What Happens If You Make Too Much Money on Medicaid?
Discover how changes in your income affect Medicaid eligibility and navigate options for continued health coverage.
Discover how changes in your income affect Medicaid eligibility and navigate options for continued health coverage.
Medicaid serves as a health coverage program for millions of low-income individuals and families. Eligibility is determined by specific criteria, with income being a primary factor. Understanding how changes in your financial situation can impact your Medicaid status is important.
Exceeding the income limits established by each state means “making too much money” for Medicaid. For most adults, children, and pregnant individuals, income eligibility is determined using Modified Adjusted Gross Income (MAGI). This methodology aligns with federal income tax rules, considering taxable income and tax filing relationships.
While MAGI is the basis for most eligibility, certain groups, such as those whose eligibility is based on blindness, disability, or age (65 and older), may have their income assessed using different rules, often tied to Supplemental Security Income (SSI) methodologies. Income thresholds vary significantly based on household size, the specific Medicaid program, and the state. These thresholds are typically expressed as a percentage of the Federal Poverty Level (FPL).
Reporting any changes in your income or household size to your state Medicaid agency is a responsibility. States often require these changes to be reported within a specific timeframe, often within 10 days. This timely notification helps ensure your eligibility is accurately assessed and can prevent potential issues with coverage.
You can report these changes through various methods, including online portals, telephone hotlines, mail, or in-person visits to a local agency office. Providing accurate and up-to-date information allows the agency to determine if your Medicaid eligibility has been affected by your new financial circumstances.

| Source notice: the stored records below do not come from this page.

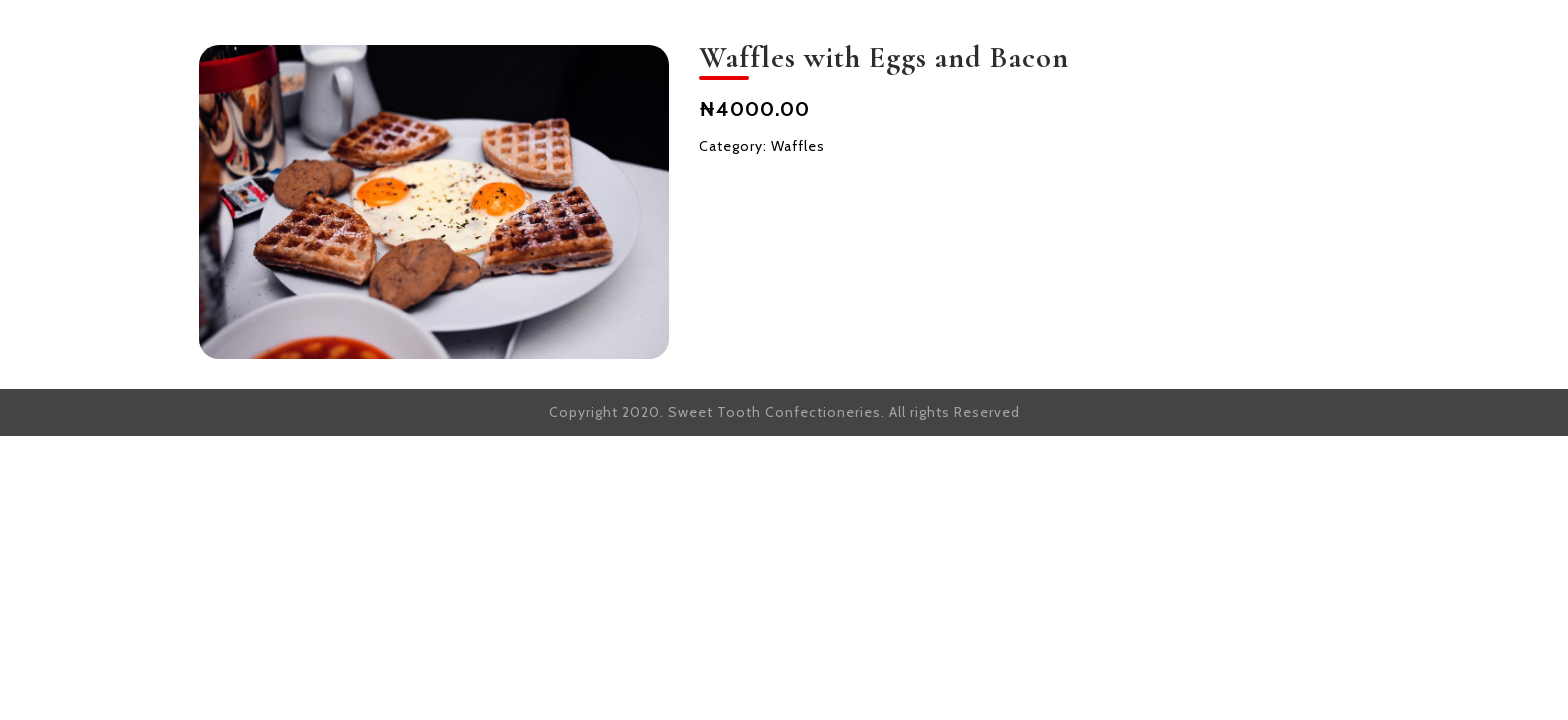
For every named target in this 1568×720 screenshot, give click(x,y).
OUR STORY (900, 38)
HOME (775, 38)
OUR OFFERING (1068, 38)
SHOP (1207, 38)
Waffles (798, 146)
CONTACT (1322, 38)
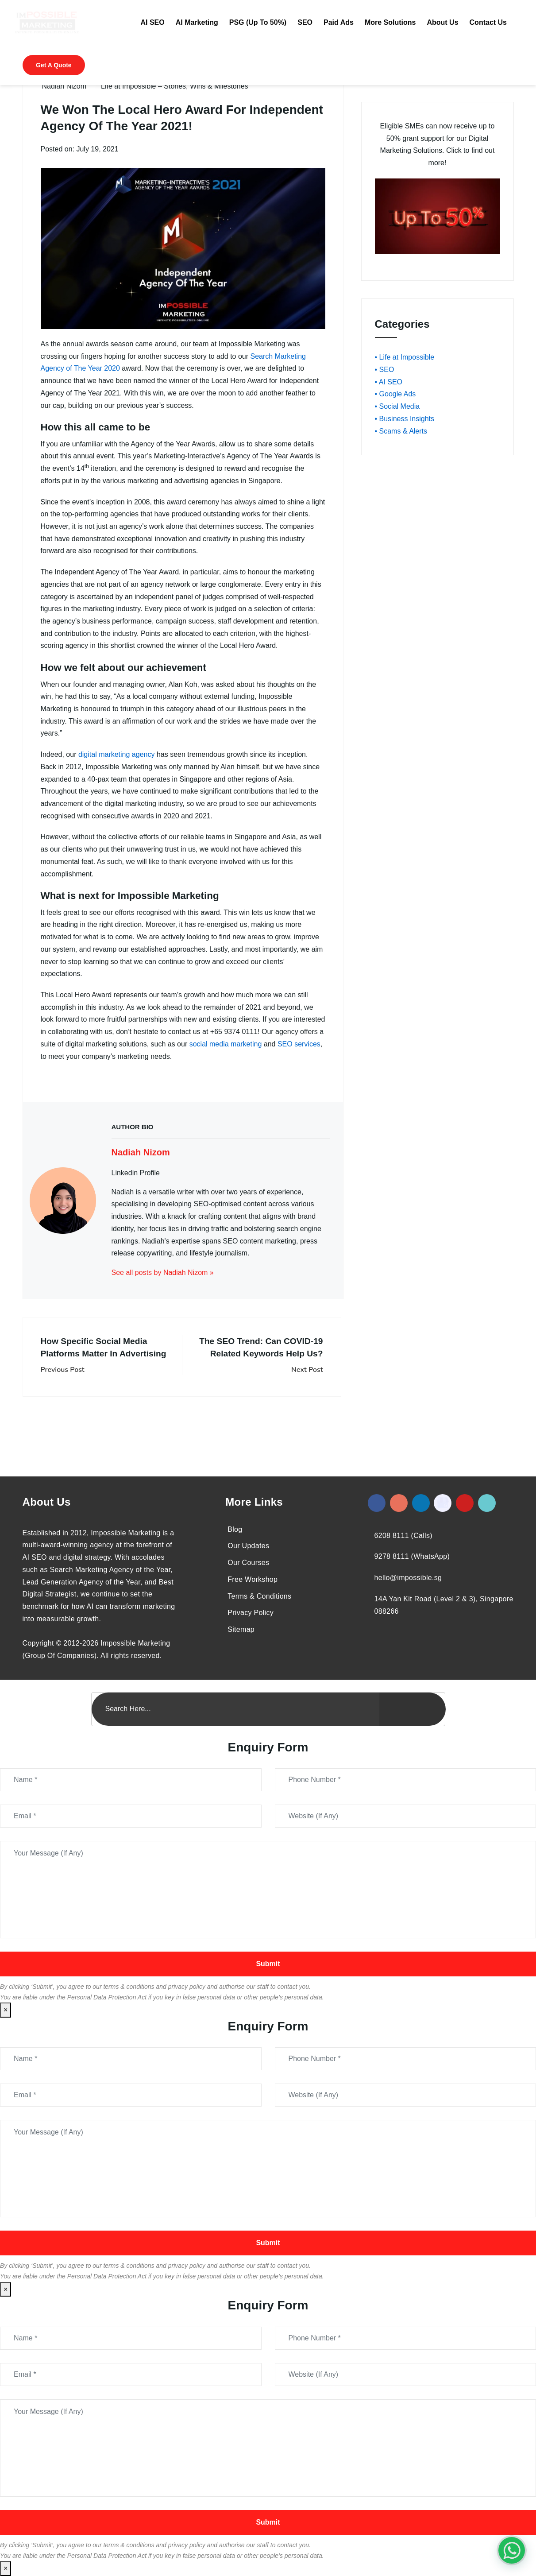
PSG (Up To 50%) (258, 22)
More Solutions (390, 22)
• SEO (384, 369)
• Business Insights (405, 418)
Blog (235, 1529)
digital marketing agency (116, 754)
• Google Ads (395, 394)
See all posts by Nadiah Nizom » (163, 1272)
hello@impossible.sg (408, 1577)
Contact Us (488, 22)
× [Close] (6, 2010)
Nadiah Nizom (64, 86)
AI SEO (152, 22)
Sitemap (241, 1629)
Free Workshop (253, 1579)
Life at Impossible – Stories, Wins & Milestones (174, 86)
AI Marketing (197, 22)
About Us (442, 22)
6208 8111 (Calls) (403, 1535)
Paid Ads (339, 22)
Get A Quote (54, 65)
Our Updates (248, 1545)
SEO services (299, 1044)
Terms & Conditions (259, 1596)
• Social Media (397, 406)
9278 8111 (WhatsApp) (412, 1556)
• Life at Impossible (405, 357)
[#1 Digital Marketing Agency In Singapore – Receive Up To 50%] (511, 2550)
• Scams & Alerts (401, 431)
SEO (304, 22)
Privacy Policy (251, 1612)
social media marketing (225, 1044)
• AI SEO (389, 382)
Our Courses (248, 1562)
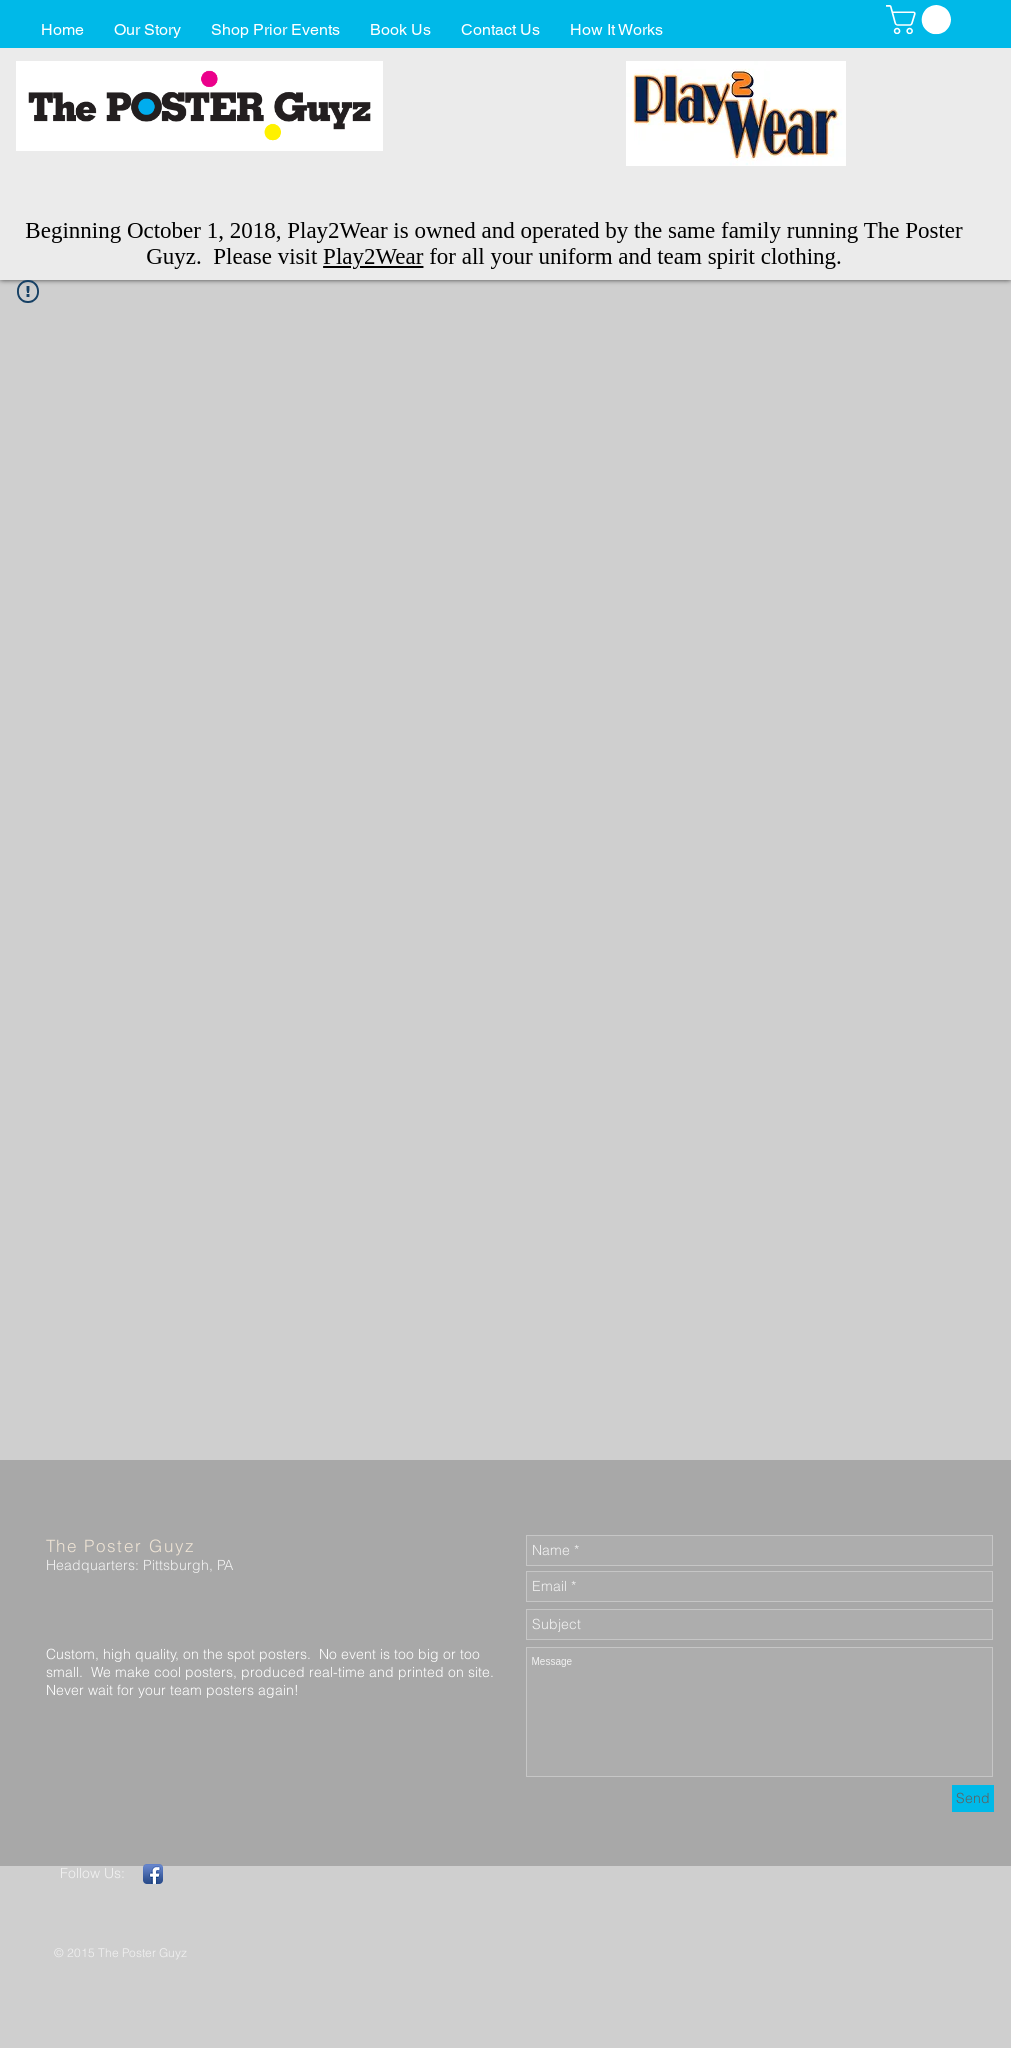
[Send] (973, 1798)
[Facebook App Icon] (153, 1874)
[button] (922, 19)
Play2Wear (373, 256)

State Medicaid agencies regularly review eligibility, both in response to reported changes and through routine annual redeterminations. This process, sometimes called Medicaid renewal or recertification, ensures individuals continue to meet the program’s criteria. During this review, the agency verifies income and household information, often utilizing data matching with other government databases or by requesting documentation directly from the recipient.
You may receive notices from your state Medicaid agency requesting additional information or informing you of your eligibility review status. Respond to these requests promptly to avoid potential disruptions in coverage. If all necessary information is available, some states can complete the renewal process automatically, known as an ex parte renewal.
If a review determines your income has increased beyond the established limits for your household size and program, the consequence is a loss of Medicaid eligibility. The state Medicaid agency will issue a termination letter, specifying the effective date your coverage ends. This notification provides time to explore alternative health coverage options.
In some situations, particularly for parents or caretaker relatives who lose eligibility due to increased earnings from employment, states may offer Transitional Medical Assistance (TMA). This temporary extension of Medicaid coverage can last for up to 12 months, providing a grace period to secure new health insurance. The availability and duration of TMA can vary by state and the reason for the income increase.
Losing Medicaid eligibility due to increased income qualifies you for a Special Enrollment Period (SEP) on the Affordable Care Act (ACA) Marketplace, accessible through HealthCare.gov or your state’s health insurance exchange. This SEP allows you to enroll in a new health plan outside of the annual Open Enrollment Period, providing a window of 60 to 90 days to select a plan. Enrolling during this period can help prevent gaps in your health coverage.
When exploring options on the Marketplace, many individuals qualify for financial assistance, such as premium tax credits, which can significantly reduce the cost of monthly premiums. Other potential avenues for health coverage include employer-sponsored health plans, if available through your job, or COBRA, which allows you to temporarily continue coverage from a previous employer’s plan at your own expense.